» DOCUMENT EXTRACT
/---

After seeing the new Dunkirk you may be interested in these:

https://www.youtube.com/watch?v=IcX8NvJPOFc

*The Other Side of Dunkirk* - Published on Jan 11, 2014

This film from 2004 presents the unusual view of the 1940 Dunkirk evacuation from the position of the French and Germans. In particular, it explores the various myths which arose on all sides after the event. It will be useful for students of the early years of the Second World War in Europe. Uploaded for educational purposes only.


https://www.youtube.com/watch?v=HdAaZFpxdLM

*Battle of Dunkirk*  Pathe war achieves 4.49 minutes


https://www.youtube.com/watch?v=HNMsOm-yZ54

*The battle of Dunkirk: German footage, 1940*


----------



## BeyondTheNow

'Just finished seeing it. It was awful and beautiful at the same time. 

If you are an individual who questions how a bloodless war movie can be made, well, this will answer your question.

If you are an individual who is unmoved by a film's score and seek to be stimulated only by high-action fight/battle sequences at all times then you will find small portions of this movie dull. Hans Zimmer's suspenseful accompaniment to every scene as it escalates in incredible. (I'm a little biased though, as I'm already a fan of his.)

I thoroughly enjoyed how Army, Navy & Air Force were showcased and there were a few memorable digs/quotes between characters of different elements that some will really appreciate.

\---

» DATA SECTION
/---

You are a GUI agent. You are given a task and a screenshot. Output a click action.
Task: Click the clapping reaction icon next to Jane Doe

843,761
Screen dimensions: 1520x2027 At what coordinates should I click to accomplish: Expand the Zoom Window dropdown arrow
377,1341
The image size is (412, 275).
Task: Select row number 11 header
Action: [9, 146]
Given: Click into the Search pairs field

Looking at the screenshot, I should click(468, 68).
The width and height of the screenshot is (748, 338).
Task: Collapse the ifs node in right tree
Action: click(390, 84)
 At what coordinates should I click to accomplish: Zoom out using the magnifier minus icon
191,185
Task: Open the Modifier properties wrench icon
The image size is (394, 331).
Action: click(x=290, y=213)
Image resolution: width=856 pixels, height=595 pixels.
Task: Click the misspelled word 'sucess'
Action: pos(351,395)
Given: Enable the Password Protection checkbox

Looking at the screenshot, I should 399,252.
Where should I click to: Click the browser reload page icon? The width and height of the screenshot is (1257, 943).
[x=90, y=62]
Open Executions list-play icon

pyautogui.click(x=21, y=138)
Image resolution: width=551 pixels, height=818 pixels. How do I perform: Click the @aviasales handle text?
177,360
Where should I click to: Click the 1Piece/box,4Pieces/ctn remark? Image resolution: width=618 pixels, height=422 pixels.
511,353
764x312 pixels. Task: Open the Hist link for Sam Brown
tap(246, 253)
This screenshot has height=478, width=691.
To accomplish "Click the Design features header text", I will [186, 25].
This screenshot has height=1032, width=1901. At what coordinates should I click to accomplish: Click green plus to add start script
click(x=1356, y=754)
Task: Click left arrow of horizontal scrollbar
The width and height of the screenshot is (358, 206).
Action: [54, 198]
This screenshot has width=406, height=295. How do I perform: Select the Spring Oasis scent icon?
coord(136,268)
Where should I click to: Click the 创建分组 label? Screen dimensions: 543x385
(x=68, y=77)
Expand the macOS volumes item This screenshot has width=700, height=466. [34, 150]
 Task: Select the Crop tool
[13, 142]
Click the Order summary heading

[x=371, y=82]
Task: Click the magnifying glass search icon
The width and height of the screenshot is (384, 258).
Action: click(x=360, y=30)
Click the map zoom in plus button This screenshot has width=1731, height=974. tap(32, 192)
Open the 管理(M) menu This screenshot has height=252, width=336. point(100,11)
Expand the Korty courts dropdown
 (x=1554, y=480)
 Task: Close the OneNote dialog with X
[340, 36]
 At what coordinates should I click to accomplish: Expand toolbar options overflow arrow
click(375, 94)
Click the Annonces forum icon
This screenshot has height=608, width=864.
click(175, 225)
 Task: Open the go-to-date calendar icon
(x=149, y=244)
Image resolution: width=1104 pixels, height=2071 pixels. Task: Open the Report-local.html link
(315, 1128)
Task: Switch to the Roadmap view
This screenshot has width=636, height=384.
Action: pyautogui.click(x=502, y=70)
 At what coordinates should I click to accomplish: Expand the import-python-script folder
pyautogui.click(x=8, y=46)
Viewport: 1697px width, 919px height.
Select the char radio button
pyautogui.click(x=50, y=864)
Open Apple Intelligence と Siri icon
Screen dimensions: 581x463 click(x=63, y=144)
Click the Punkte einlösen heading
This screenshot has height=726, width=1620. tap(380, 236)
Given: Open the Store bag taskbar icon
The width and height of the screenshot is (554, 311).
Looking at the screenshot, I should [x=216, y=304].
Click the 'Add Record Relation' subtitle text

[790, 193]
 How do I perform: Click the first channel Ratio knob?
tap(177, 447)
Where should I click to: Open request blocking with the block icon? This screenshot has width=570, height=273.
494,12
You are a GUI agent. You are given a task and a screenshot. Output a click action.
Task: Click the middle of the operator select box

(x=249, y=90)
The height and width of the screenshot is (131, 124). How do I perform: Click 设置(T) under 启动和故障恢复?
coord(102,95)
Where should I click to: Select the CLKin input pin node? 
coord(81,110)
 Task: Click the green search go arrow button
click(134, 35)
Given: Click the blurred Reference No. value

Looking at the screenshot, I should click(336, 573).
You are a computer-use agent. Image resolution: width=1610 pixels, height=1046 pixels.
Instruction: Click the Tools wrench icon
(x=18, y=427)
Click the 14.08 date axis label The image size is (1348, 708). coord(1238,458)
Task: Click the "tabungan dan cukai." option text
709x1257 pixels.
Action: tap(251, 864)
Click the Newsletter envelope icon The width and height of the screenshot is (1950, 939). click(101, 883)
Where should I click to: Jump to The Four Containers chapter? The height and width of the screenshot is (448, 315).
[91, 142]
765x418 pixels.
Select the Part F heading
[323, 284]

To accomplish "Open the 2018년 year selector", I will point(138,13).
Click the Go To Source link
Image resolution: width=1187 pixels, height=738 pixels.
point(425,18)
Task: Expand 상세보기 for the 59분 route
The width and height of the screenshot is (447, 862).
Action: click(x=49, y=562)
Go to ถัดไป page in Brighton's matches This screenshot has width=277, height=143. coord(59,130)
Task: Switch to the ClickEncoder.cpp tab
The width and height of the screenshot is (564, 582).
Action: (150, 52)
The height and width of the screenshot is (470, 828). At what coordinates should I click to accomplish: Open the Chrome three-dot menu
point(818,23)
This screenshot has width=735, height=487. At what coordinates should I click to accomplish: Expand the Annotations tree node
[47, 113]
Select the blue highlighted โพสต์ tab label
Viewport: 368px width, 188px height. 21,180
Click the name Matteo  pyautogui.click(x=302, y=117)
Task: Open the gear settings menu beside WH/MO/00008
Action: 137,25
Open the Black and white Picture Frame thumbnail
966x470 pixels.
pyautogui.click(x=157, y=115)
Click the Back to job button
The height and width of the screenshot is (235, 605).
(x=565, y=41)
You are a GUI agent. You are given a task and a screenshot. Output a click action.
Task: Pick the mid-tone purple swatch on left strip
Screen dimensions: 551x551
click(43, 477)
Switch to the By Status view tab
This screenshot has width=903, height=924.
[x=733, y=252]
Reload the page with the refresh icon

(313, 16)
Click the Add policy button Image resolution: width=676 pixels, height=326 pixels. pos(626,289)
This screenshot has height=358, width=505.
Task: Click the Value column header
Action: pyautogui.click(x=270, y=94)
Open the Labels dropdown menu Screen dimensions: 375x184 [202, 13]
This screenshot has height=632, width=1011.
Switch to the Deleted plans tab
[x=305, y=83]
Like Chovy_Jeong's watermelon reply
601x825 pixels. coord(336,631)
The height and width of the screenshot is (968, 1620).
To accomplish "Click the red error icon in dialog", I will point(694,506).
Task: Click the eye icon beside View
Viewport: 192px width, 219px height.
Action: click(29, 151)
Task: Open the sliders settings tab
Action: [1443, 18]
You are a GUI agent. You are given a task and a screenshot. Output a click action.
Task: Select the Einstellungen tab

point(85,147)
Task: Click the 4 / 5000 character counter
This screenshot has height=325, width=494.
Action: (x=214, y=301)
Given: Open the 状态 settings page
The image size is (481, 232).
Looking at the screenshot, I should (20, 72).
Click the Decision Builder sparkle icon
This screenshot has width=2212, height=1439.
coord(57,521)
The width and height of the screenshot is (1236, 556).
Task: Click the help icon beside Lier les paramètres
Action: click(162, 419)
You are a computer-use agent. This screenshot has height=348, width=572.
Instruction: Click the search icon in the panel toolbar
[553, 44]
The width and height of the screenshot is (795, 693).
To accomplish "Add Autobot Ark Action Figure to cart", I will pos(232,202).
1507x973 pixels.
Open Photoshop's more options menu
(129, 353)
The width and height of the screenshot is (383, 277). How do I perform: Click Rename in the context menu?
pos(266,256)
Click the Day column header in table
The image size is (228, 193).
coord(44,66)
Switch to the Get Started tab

\---

» YOUR TASK
In the Dunkirk thread, which composer's score does the reviewer praise?

» RESPONSE TO THIS EXERCISE
Hans Zimmer